Angst is een veel voorkomende emotie die wij als mens ervaren. Toch kan het ons dagelijks leven gaan ontwrichten als het te intens wordt en na verloop van tijd de overhand krijgt. Mogelijk merkt u een aantal verontrustende signalen op bij uw kind en vraagt ​​u zich af: "Heeft mijn kind angstgevoelens?". Het kan moeilijk zijn om ze rechtstreeks te vragen, omdat kinderen emoties zelden verbaal kunnen uiten zoals volwassenen dat doen. Vaak begrijpen ze niet wat ze voelen of wat de redenen erachter zijn. In plaats daarvan kunt u naar deze veelvoorkomende signalen kijken en zien waar uw kind staat terwijl u deze quiz doet.

1. Maakt uw kind zich overmatig zorgen over bepaalde situaties, mensen of de wereld als geheel?


A. Ze worden vaak ongerust en het lijkt bijna onmogelijk om ze te troosten.


B. Ze maken zich soms zorgen dat er iets ergs gebeurt, maar toch kunnen we ze relatief snel kalmeren.


C. Ze maken zich zelden zorgen en meestal in een onbekende situatie; ze worden snel rustiger als ze onze steun voelen.


2. Hoe eet en slaapt uw ​​kind?


A. Ze eten regelmatig en slapen meestal goed.


B. Ze lijken iets meer of minder te eten dan normaal of hebben soms moeite met inslapen of doorslapen.


C. Ze eten heel veel of heel weinig, hebben nachtmerries, worden vaak wakker of kunnen 's nachts niet in slaap vallen.


3. Is uw kind het grootste deel van de tijd rusteloos of vermoeid?


A. Ze lijken soms hyperactief of vermoeider, wat hun dagelijkse activiteiten enigszins beïnvloedt.


B. Ze zijn meestal rusteloos of uitgeput; ze lijken te afgeleid of moe om deel te nemen aan dagelijkse activiteiten, zelfs om te spelen.


C. Ze zijn normaal gesproken kalm en hebben de hele dag voldoende energie.


4. Heeft uw kind een van de volgende klachten: spierspanning, hoofdpijn, buikpijn, misselijkheid, trillen en zweten?


A. Het komt zelden voor en deze aandoeningen verdwijnen met de voorgeschreven medicatie.


B. Het gebeurt van tijd tot tijd en medicatie lijkt enigszins effectief te zijn.


C. Het komt vaak voor en medicatie lijkt op de lange termijn geen invloed op hen te hebben.


5. Wil uw kind dagelijkse sociale activiteiten vermijden, zoals spelen met vrienden, uitgaan, nieuwe mensen ontmoeten of naar school/kleuterschool gaan?

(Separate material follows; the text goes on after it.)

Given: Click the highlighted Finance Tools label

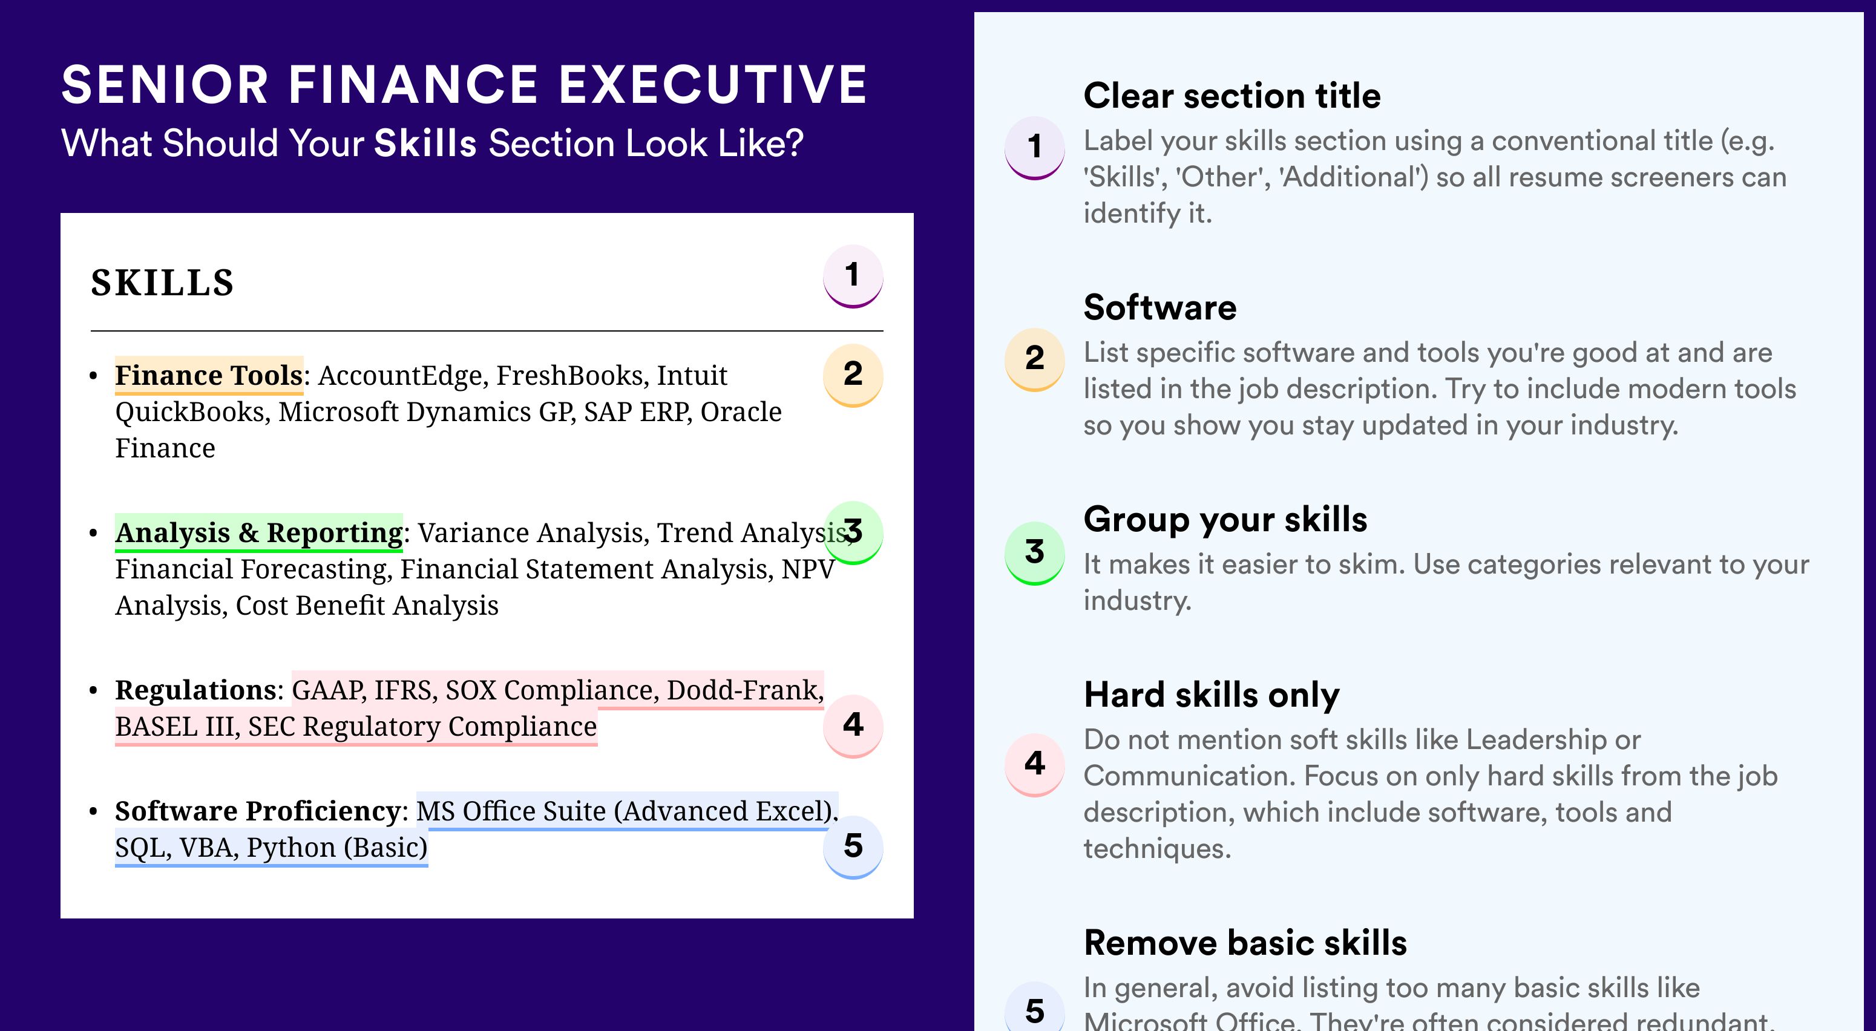Looking at the screenshot, I should coord(209,375).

A. Ze raken erg overstuur en weigeren deel te nemen aan dergelijke activiteiten.


B. Ze lijken een beetje bezorgd als de tijd rijp is voor deze activiteiten.

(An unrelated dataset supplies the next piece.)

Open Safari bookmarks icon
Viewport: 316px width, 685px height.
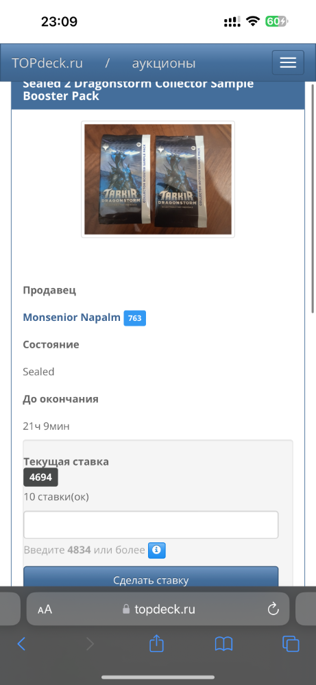(224, 644)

C. Ze genieten van deze activiteiten en gaan er met veel enthousiasme op uit.


6. Hoe reageert uw kind als u zonder hem of haar op pad gaat of hem bij andere mensen achterlaat?


A. Ze huilen misschien en laten ons niet naar buiten gaan, maar na een tijdje worden ze rustiger.


B. Als ze zich op een bekende plek bevinden, zijn ze relatief rustig.


C. Ze raken van streek en aanhankelijk, en het is moeilijk om ze te troosten.


7. Is uw kind prikkelbaar of reageert hij zonder aanwijsbare reden boos op u?


A. Ze kunnen boos worden als ze iets niet mogen.


B. Ze lijken het grootste deel van de tijd prikkelbaar en ongemakkelijk en reageren op bijna alles met weerstand.


C. Ze lijken van tijd tot tijd zenuwachtiger en bozer zonder duidelijke reden.


8. Hoe gedraagt ​​uw kind zich in een nieuwe situatie of als hij een nieuwe taak krijgt?


A. Ze zijn nieuwsgierig naar de nieuwe omgeving en doen openlijk mee aan de activiteiten.


B. Ze lijken wat voorzichtig, hebben moeite om los te komen en kunnen met een klein duwtje aan de activiteiten deelnemen.


C. Ze lijken erg voorzichtig en zijn bang om fouten te maken, zodat ze met onze hulp aan de taak kunnen deelnemen.


9. Huilt uw kind of lijkt het in het dagelijks leven overdreven gevoelig?


A. Ze raken erg overstuur, zelfs in niet-provocerende situaties, en het is moeilijk om ze te troosten.


B. Ze zijn gevoeliger en raken sneller van streek, maar toch worden ze na een tijdje rustiger.


C. Ze kunnen alleen huilen en gevoelig worden als de situatie dit heeft opgeroepen.


10. Heeft uw kind specifieke angsten die irrationeel lijken, zoals de angst voor een bepaald object, dier, persoon of plaats?


A. Ze zijn bang in het donker of worden ongemakkelijk als er buiten een storm woedt.


B. Ze raken erg overstuur en weigeren naar bepaalde dieren of voorwerpen te kijken of naar specifieke mensen of plaatsen te gaan.


C. Ze zijn misschien bang voor plaatsen of voor mensen die ze nog niet kennen, maar toch zijn ze bereid onze steun te gebruiken.